Switch "Master Dynamics" to "Audio Dynamics" in the lines running from the start of the data through the line containing "Action: (x=62, y=53)", and return those lines with nothing else changed.

* begin Record list *

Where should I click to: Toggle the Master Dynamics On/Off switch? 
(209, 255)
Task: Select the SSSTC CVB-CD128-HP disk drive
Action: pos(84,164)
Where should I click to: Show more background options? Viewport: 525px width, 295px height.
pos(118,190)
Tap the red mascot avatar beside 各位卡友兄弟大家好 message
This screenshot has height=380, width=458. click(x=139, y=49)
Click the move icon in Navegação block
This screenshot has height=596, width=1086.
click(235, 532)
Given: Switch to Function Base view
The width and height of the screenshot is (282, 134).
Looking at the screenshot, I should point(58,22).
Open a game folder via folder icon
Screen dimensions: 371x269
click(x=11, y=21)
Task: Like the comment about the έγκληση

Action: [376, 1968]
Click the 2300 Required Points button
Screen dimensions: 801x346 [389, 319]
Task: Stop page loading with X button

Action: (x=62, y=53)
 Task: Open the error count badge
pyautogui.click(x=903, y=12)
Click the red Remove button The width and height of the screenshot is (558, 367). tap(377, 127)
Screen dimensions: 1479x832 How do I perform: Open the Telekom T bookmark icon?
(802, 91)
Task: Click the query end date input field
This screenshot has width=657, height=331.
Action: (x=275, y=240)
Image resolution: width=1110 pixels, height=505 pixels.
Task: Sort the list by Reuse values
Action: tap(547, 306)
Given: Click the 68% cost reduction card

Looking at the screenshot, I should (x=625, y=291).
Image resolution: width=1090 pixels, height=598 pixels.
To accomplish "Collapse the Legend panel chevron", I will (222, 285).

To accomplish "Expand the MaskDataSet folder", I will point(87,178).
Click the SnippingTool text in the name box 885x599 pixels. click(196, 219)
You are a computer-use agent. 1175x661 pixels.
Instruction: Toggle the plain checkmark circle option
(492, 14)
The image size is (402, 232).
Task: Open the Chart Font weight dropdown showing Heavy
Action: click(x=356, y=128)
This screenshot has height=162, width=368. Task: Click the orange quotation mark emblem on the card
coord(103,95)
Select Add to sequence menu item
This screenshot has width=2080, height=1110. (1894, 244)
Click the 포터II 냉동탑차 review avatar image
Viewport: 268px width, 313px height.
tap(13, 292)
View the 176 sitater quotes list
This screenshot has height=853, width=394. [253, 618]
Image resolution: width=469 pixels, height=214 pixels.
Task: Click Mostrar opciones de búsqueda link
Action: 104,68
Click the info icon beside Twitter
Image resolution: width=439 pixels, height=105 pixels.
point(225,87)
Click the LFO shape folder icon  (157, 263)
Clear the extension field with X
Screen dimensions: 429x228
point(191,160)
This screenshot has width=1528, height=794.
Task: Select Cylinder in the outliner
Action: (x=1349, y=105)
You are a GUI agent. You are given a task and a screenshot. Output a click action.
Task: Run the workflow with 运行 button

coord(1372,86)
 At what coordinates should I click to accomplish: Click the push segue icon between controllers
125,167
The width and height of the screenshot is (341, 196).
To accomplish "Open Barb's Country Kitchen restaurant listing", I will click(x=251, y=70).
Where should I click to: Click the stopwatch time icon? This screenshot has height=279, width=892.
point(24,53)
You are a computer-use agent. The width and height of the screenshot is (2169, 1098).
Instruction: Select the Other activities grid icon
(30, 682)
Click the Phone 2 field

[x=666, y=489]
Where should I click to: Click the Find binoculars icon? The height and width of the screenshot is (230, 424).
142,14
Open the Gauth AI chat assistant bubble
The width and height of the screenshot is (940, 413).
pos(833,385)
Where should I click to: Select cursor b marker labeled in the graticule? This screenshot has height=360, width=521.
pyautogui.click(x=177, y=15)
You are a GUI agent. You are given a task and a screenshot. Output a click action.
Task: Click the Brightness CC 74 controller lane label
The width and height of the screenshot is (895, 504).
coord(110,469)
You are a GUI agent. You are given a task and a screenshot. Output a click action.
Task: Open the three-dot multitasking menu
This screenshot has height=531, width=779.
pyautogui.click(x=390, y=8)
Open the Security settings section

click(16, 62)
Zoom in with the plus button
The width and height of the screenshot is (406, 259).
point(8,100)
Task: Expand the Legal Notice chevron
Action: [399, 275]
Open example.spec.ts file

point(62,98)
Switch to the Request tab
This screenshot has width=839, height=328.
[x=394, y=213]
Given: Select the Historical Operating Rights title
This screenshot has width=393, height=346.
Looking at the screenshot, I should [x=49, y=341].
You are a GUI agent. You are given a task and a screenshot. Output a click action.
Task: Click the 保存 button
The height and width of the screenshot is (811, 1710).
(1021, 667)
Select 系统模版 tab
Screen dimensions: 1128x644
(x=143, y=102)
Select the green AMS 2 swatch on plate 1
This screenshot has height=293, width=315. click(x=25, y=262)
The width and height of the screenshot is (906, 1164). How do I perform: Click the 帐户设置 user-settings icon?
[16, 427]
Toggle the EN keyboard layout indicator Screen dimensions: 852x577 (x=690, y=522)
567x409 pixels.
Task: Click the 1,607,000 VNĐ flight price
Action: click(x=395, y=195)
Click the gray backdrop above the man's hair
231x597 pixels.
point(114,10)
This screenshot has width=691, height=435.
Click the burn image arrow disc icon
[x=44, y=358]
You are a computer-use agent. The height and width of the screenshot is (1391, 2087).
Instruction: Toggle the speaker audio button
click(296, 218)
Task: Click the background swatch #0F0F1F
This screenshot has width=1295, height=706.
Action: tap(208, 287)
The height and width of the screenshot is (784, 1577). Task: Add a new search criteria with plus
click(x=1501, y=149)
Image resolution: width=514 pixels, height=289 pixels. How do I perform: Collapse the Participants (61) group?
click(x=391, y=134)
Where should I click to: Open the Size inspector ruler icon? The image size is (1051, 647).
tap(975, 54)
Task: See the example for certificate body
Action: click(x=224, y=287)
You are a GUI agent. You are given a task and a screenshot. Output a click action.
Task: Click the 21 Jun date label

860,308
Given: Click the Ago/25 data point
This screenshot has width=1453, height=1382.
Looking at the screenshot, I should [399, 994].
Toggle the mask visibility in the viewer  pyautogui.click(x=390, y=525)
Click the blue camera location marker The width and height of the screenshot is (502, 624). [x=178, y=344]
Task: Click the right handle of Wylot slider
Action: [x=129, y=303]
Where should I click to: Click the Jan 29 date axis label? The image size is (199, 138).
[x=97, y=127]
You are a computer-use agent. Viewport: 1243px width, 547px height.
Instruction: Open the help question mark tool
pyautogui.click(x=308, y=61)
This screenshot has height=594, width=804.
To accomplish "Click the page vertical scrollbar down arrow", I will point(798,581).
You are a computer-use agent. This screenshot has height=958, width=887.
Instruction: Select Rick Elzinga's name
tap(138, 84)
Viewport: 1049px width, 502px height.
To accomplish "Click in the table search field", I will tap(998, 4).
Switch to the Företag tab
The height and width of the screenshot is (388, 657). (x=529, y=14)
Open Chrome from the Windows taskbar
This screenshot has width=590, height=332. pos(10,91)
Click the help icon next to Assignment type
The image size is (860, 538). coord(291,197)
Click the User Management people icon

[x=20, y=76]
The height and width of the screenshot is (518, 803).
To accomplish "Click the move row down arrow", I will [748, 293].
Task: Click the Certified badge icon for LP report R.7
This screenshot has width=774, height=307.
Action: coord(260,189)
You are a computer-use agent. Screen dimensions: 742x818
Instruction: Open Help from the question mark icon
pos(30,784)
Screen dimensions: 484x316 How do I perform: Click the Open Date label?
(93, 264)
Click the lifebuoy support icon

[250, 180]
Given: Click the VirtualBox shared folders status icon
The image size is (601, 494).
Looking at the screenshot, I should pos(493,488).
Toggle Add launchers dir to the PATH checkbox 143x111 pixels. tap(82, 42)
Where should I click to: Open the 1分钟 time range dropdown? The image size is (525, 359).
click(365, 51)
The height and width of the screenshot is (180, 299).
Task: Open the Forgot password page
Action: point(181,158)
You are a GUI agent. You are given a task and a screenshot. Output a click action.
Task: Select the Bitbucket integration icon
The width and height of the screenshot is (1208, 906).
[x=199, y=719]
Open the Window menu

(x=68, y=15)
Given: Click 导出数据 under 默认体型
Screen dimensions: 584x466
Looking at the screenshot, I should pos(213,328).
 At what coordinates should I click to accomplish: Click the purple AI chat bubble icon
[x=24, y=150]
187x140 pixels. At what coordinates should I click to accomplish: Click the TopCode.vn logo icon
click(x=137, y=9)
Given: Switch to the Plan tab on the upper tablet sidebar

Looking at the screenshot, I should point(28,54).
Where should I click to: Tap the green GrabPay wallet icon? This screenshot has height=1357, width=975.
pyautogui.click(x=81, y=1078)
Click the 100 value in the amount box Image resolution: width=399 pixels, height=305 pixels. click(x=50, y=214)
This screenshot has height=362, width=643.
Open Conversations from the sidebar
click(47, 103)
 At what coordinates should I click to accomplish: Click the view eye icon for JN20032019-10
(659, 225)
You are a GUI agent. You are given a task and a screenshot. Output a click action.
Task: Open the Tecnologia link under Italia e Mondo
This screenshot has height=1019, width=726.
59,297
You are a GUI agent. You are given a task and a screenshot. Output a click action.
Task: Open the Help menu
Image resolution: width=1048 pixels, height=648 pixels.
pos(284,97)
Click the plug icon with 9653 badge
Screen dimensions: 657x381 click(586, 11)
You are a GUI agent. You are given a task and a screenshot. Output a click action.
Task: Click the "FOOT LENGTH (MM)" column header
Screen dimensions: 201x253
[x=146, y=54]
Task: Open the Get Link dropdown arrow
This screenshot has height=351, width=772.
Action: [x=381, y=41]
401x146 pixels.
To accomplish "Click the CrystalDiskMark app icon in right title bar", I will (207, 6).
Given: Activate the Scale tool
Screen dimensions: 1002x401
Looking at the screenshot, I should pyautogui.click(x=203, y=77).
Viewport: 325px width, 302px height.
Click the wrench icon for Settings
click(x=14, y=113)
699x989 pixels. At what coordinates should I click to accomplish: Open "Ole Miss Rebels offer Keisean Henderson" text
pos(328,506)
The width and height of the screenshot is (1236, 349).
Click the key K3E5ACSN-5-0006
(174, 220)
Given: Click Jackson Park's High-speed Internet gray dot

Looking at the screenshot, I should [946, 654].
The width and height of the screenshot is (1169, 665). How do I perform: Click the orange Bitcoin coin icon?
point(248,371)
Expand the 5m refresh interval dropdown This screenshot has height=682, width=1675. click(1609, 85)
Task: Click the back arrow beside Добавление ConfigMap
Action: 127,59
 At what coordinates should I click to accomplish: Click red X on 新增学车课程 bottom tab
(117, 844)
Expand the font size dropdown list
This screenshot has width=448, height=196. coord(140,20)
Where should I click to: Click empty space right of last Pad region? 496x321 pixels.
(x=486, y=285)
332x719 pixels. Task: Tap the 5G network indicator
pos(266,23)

* end Record list *

**Result**:
Where should I click to: Toggle the Audio Dynamics On/Off switch? 
(209, 255)
Task: Select the SSSTC CVB-CD128-HP disk drive
Action: pos(84,164)
Where should I click to: Show more background options? Viewport: 525px width, 295px height.
pos(118,190)
Tap the red mascot avatar beside 各位卡友兄弟大家好 message
This screenshot has height=380, width=458. click(x=139, y=49)
Click the move icon in Navegação block
This screenshot has height=596, width=1086.
click(235, 532)
Given: Switch to Function Base view
The width and height of the screenshot is (282, 134).
Looking at the screenshot, I should point(58,22).
Open a game folder via folder icon
Screen dimensions: 371x269
click(x=11, y=21)
Task: Like the comment about the έγκληση

Action: [376, 1968]
Click the 2300 Required Points button
Screen dimensions: 801x346 [389, 319]
Task: Stop page loading with X button

Action: (x=62, y=53)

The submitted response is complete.